Karl Ástuson verlor während ihrer Ansprache den Faden. Ihn beschlichen Zweifel, ob es sich um gute Literatur handelte. Eine Liebesgeschichte, eingerahmt von professionellen Klischees, verwässert oder aus dem Zusammenhang gerissen durch professionelle Klischees. Waren das nicht unvereinbare Welten in einem einzigen Buch? Trotzdem eine ganz originelle Idee. Die Frau hatte einen scharfsinnigen Intellekt, das durfte man nicht vergessen. Wer weiß, vielleicht war ihr das vermessene Unterfangen gelungen, vielleicht hatte sie aus diesem seltsamen Mischmasch etwas Großartiges gemacht.

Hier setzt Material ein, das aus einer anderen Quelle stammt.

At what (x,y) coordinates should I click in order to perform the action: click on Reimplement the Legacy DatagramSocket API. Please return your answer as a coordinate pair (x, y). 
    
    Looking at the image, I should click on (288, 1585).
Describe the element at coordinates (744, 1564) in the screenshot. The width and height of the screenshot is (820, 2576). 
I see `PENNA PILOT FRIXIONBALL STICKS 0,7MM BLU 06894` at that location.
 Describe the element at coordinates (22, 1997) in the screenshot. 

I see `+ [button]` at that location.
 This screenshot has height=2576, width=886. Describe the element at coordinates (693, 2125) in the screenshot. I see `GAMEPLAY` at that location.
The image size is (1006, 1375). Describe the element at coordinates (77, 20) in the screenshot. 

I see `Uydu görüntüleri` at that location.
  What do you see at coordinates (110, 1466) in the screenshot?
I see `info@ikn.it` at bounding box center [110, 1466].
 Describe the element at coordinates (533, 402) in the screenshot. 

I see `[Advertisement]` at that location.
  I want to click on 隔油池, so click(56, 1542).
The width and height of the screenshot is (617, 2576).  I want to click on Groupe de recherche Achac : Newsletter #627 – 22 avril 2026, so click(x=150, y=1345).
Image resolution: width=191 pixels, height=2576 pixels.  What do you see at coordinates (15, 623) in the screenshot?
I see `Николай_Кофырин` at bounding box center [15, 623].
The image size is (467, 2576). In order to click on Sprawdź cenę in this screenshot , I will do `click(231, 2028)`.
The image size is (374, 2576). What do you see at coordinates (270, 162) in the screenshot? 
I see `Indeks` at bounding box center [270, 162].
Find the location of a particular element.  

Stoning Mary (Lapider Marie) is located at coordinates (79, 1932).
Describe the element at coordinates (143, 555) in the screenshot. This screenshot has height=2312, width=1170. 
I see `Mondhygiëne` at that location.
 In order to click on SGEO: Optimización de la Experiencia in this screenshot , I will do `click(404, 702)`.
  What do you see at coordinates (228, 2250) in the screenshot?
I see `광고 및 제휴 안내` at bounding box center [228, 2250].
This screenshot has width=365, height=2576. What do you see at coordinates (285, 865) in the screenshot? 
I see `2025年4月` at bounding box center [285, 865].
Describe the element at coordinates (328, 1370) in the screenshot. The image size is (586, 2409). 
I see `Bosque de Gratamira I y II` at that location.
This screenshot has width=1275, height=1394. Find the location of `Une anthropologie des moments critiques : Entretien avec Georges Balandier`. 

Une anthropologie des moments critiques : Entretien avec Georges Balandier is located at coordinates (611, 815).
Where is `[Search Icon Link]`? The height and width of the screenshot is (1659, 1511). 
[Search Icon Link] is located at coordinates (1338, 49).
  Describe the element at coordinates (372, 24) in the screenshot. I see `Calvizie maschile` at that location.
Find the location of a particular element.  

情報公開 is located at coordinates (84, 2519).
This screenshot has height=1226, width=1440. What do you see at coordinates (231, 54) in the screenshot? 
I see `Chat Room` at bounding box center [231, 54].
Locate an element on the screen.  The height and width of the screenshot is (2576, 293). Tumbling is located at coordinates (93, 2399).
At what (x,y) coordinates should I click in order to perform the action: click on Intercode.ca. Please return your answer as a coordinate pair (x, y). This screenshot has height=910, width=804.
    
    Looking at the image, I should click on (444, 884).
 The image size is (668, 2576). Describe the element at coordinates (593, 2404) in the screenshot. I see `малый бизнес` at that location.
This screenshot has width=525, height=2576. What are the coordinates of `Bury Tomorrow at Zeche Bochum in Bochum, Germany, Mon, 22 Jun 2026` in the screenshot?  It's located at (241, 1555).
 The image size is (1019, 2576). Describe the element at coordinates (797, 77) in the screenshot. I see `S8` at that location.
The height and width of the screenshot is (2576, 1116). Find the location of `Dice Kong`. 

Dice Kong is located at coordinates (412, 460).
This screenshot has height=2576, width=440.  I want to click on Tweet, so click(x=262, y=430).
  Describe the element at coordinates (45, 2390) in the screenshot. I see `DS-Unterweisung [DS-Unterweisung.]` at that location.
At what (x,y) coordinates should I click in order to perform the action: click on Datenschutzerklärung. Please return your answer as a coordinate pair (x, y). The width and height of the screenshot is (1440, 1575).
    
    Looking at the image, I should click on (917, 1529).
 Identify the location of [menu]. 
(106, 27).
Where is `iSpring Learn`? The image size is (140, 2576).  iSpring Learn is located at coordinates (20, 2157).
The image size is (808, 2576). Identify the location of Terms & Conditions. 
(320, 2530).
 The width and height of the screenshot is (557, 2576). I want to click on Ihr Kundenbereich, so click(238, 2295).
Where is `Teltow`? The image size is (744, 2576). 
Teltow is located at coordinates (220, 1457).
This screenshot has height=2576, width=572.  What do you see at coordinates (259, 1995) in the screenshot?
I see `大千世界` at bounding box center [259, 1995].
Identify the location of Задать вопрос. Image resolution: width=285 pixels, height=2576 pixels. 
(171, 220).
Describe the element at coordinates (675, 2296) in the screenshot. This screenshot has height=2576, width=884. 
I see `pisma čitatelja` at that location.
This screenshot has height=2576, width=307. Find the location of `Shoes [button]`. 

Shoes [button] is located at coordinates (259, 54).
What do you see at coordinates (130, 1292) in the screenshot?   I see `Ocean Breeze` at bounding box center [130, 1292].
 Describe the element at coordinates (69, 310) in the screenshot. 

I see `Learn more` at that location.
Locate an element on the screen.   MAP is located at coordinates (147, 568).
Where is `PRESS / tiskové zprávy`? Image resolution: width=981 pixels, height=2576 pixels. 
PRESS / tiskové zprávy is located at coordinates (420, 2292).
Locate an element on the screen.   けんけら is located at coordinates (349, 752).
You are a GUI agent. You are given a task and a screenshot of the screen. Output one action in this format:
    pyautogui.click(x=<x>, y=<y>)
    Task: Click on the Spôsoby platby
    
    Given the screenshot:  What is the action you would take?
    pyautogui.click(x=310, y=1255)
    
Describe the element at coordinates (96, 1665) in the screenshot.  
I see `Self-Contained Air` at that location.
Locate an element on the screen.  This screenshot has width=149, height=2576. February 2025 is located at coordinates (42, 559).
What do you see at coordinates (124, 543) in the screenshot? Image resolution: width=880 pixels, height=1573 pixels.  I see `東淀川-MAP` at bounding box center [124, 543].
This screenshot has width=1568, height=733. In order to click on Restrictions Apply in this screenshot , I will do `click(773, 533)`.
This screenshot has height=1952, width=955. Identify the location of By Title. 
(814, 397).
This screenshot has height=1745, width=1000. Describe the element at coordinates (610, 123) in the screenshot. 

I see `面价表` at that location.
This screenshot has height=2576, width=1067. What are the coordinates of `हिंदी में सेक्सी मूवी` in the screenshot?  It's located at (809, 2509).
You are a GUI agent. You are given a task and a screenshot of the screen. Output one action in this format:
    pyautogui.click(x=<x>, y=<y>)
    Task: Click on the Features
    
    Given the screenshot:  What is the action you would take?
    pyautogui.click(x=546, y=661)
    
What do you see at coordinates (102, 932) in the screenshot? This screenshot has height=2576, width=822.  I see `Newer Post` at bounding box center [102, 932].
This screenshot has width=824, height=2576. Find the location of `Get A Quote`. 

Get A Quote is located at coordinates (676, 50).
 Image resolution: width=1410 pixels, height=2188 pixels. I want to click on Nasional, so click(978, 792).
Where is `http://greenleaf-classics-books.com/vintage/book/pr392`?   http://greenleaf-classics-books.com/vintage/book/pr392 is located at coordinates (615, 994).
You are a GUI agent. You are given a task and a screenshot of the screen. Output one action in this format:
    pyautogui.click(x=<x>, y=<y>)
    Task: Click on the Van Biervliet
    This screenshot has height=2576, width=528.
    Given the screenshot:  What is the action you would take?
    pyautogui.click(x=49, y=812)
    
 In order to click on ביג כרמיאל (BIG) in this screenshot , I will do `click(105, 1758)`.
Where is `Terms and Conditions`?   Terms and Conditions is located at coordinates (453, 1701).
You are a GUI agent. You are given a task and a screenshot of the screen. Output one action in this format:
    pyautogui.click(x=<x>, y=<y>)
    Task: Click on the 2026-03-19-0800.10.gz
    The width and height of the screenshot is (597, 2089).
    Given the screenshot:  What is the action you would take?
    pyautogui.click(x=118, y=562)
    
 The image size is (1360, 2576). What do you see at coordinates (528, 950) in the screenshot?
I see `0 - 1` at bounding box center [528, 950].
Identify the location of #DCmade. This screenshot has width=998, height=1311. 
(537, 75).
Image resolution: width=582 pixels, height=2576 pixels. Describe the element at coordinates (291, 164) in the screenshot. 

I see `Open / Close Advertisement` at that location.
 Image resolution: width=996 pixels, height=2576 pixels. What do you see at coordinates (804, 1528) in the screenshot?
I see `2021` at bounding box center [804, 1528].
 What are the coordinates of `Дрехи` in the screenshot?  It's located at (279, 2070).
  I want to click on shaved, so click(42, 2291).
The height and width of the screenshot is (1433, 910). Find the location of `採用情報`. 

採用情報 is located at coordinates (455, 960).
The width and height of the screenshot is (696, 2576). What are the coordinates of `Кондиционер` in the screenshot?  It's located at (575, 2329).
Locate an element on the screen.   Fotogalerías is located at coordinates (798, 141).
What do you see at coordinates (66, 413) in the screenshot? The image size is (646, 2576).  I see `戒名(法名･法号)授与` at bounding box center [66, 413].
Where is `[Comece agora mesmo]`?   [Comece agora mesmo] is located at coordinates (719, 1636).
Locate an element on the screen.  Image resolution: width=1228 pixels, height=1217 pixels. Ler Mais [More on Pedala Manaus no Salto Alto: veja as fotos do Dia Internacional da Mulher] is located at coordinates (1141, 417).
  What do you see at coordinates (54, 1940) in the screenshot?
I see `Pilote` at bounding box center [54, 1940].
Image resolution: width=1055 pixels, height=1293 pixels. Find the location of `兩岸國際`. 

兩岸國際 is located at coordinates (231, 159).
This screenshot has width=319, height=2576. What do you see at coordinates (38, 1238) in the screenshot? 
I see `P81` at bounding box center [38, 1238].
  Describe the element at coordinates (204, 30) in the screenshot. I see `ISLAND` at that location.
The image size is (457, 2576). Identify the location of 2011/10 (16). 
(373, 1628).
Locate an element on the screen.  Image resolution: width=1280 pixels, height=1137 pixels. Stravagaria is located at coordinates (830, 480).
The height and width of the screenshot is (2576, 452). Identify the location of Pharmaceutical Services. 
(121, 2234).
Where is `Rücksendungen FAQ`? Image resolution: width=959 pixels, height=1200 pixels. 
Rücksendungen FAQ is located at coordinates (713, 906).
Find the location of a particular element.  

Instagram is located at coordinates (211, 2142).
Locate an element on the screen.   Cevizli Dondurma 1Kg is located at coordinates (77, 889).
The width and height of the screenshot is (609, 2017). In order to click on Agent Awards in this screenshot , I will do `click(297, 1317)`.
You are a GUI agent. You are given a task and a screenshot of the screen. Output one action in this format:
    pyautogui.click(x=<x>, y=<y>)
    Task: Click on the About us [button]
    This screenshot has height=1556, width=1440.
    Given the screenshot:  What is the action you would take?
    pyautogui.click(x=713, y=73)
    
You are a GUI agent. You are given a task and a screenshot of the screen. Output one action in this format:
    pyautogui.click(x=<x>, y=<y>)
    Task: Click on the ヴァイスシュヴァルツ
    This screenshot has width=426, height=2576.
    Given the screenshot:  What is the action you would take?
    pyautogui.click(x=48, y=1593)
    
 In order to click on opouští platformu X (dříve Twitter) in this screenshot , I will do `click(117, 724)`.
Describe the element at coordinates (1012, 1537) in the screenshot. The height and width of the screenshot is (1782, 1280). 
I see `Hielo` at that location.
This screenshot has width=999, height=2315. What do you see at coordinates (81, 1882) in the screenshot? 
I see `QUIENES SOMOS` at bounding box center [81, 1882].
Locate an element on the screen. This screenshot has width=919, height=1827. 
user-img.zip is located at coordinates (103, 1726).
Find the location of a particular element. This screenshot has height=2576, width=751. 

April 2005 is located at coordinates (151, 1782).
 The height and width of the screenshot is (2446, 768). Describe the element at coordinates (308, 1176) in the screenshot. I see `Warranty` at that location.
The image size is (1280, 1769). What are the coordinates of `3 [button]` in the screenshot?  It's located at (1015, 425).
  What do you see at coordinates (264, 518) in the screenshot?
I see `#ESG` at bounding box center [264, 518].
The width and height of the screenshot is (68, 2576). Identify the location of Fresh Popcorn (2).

Er merkte auf einmal, dass Liina Minuti ihn beobachtete. Etwas an der Art, wie sie das tat, erinnerte ihn stark an die Szene, als Doreen Ash sich im Bett die Brille aufsetzte und ihn betrachtete. Er entschied sich dafür, ihr zuzulächeln. Liina erwiderte das Lächeln streng. Man sah schon von weitem, dass sie nicht geschminkt war. Eine leidlich hübsche Frau, aber uninteressant.
Nun platzten die Papageien in die Ansprache der Autorin hinein, sie drehten gleichzeitig durch und stießen in unverschämten Tönen ein Bye-bye nach dem anderen hervor, was deutlich und klar im Saal zu hören war.
Die können es wohl nicht abwarten, den
Guten Liebhaber
zu lesen, sagte Doreen Ash und erntete schallendes Gelächter. Liina Minuti eilte zur Tür und schloss sie.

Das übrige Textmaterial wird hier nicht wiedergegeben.